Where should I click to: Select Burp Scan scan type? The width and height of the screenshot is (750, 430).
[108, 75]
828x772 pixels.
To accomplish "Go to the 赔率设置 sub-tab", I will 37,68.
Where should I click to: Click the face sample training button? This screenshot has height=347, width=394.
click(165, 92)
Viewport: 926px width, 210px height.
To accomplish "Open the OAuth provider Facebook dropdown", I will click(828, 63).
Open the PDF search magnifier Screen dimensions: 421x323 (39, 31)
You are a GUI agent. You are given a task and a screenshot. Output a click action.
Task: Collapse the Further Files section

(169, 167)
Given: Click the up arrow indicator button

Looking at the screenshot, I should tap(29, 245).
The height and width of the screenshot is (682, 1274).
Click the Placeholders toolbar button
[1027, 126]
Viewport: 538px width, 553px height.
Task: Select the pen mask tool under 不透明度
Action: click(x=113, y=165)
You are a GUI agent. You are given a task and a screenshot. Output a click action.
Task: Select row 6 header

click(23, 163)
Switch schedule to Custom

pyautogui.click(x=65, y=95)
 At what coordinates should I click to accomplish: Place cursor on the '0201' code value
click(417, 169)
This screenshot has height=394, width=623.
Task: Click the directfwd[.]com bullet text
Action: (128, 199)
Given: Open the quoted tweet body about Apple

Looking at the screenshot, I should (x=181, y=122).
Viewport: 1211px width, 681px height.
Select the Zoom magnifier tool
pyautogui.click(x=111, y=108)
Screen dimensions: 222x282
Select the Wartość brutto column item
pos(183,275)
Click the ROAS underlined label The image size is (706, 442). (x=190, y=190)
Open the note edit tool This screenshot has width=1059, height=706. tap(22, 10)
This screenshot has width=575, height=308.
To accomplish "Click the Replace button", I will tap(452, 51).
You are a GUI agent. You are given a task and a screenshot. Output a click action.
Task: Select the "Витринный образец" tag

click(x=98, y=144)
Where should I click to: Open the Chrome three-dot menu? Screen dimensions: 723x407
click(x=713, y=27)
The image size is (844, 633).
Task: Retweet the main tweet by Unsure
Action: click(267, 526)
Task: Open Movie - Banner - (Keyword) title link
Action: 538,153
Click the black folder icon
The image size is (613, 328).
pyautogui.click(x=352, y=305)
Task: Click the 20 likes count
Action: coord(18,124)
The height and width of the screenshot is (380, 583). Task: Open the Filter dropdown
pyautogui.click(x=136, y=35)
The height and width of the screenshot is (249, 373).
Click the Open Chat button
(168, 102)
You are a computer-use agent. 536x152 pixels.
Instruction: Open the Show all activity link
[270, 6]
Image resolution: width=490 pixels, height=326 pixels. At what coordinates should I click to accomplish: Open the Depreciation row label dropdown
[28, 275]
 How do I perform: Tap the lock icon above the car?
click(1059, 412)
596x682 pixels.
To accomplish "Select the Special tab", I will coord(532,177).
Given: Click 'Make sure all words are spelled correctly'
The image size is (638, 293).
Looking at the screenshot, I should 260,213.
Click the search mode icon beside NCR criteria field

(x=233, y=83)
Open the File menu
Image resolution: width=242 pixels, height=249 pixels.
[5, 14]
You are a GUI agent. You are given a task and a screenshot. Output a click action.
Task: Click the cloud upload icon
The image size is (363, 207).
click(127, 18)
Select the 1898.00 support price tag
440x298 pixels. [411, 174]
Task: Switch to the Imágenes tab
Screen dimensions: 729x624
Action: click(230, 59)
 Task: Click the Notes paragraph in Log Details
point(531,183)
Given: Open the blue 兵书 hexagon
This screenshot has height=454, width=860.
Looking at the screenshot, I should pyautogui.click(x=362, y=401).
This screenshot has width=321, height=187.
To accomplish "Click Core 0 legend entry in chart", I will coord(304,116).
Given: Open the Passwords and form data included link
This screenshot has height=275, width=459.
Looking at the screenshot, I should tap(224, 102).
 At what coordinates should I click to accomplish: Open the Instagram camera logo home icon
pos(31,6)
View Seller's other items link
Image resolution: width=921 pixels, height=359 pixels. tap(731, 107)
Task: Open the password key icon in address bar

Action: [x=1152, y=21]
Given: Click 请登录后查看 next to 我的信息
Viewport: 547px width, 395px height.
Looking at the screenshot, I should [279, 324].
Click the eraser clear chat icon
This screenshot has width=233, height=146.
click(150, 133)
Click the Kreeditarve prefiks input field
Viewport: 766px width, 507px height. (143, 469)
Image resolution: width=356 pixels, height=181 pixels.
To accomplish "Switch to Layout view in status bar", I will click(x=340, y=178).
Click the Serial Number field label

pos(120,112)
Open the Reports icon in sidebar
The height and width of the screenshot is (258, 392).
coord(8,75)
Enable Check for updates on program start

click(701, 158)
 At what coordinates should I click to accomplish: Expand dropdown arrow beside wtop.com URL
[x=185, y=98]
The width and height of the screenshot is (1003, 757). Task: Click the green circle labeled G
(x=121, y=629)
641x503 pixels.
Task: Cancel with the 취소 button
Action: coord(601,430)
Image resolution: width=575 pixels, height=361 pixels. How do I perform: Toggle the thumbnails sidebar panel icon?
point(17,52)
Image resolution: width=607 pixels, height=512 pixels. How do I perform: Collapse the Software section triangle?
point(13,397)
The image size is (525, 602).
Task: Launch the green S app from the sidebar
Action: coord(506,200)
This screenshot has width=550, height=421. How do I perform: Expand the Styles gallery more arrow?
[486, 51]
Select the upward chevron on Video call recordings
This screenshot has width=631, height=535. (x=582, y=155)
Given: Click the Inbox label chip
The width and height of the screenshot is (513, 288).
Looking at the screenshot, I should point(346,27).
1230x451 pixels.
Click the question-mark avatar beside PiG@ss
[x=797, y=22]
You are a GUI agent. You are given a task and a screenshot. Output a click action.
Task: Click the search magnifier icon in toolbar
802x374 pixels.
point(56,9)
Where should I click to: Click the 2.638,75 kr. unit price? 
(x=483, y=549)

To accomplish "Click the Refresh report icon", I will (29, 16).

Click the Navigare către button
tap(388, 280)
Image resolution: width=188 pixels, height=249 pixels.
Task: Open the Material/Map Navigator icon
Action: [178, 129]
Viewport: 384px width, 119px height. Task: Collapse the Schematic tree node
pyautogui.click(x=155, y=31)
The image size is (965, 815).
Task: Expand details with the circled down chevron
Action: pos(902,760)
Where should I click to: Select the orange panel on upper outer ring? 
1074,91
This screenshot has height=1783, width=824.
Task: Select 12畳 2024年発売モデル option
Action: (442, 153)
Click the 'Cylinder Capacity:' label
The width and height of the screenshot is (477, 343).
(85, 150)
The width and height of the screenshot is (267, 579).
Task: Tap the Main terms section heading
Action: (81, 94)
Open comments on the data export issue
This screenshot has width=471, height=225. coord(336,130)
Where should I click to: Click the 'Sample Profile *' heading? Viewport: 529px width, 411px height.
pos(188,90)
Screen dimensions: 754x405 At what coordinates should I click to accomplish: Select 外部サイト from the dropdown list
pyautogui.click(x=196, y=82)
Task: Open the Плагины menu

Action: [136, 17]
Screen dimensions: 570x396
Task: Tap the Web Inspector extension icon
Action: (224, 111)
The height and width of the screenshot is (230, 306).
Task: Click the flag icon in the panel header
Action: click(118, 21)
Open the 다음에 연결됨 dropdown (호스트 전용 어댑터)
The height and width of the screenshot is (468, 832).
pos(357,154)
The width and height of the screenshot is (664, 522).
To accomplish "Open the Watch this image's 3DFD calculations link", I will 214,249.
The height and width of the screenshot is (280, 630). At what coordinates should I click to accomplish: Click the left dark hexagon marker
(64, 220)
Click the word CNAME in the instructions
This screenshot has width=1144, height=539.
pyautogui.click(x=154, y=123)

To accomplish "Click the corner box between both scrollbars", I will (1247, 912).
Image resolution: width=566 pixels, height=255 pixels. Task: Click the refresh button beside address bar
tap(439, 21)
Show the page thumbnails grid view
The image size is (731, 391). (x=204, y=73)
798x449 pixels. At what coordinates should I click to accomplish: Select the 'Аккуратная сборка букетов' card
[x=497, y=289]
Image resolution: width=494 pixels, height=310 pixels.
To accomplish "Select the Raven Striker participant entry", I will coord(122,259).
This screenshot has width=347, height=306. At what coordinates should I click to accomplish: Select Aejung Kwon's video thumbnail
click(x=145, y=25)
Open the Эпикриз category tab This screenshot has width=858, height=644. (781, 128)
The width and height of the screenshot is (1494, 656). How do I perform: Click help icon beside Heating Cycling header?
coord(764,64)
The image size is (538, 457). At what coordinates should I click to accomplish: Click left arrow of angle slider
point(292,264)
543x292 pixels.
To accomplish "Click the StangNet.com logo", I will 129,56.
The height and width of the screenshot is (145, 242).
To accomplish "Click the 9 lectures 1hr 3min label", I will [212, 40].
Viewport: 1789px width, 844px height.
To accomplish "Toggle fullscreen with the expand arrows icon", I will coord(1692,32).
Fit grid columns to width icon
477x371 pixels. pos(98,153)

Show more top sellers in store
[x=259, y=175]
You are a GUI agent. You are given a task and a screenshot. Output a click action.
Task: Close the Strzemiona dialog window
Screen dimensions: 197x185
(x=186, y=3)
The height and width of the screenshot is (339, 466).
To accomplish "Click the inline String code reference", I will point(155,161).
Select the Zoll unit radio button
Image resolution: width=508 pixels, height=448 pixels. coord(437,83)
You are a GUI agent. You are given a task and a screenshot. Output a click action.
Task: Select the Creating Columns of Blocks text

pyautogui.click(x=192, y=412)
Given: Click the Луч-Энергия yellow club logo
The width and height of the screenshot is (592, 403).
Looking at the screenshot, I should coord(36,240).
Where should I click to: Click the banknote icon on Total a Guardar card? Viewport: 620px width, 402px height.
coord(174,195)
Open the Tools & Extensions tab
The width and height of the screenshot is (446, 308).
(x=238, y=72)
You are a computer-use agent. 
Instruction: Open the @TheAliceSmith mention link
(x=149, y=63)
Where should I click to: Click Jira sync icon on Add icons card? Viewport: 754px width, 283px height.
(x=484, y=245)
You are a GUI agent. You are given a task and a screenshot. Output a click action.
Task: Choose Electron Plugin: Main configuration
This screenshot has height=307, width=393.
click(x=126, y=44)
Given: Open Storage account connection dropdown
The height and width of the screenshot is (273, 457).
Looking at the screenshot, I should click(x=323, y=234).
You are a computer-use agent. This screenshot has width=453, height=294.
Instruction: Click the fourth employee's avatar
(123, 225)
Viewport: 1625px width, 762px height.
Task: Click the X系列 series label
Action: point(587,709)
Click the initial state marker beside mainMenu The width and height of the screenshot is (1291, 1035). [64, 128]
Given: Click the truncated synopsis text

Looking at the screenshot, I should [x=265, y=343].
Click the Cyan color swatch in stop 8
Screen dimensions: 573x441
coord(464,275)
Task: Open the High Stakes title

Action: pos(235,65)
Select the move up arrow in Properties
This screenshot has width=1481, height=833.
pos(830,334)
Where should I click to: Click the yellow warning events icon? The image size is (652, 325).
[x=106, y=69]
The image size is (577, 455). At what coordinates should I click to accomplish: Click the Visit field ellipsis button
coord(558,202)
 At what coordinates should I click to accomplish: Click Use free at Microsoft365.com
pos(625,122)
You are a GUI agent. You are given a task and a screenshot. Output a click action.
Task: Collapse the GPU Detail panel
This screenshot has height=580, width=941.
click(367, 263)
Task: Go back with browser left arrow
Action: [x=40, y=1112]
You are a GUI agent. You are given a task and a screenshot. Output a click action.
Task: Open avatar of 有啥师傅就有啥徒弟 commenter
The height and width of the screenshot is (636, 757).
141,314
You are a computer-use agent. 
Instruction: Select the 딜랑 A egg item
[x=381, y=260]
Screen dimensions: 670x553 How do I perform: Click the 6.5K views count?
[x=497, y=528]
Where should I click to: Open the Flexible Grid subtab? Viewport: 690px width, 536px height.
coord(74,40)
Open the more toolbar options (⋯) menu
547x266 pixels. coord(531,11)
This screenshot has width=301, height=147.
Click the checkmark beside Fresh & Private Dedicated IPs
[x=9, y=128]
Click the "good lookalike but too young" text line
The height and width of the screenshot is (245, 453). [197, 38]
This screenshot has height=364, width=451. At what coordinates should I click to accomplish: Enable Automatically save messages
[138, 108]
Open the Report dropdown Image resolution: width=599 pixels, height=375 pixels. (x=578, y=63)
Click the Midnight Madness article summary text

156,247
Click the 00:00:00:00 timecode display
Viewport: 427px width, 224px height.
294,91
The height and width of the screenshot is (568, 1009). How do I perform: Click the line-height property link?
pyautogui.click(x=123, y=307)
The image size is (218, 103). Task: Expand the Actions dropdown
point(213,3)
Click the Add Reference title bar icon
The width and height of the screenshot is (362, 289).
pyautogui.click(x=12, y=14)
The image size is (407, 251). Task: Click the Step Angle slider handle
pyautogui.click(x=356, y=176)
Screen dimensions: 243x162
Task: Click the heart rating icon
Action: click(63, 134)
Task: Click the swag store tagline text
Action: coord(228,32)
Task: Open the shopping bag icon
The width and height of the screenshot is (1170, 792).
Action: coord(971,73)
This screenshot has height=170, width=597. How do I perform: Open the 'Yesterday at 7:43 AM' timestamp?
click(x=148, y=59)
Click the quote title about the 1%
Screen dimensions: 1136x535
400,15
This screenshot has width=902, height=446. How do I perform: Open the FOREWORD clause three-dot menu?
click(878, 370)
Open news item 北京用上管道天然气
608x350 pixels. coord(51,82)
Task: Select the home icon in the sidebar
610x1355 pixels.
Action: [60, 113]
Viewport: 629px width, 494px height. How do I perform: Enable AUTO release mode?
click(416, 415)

--*--

:: PROBLEM STATEMENT ::
Show all lines from the records above where the word "computer" occurs.

:: ANSWER SPACE ::
You are a computer-use agent. 536x152 pixels.
You are a computer-use agent. 
You are a computer-use agent. This screenshot has width=453, height=294.
You are a computer-use agent. 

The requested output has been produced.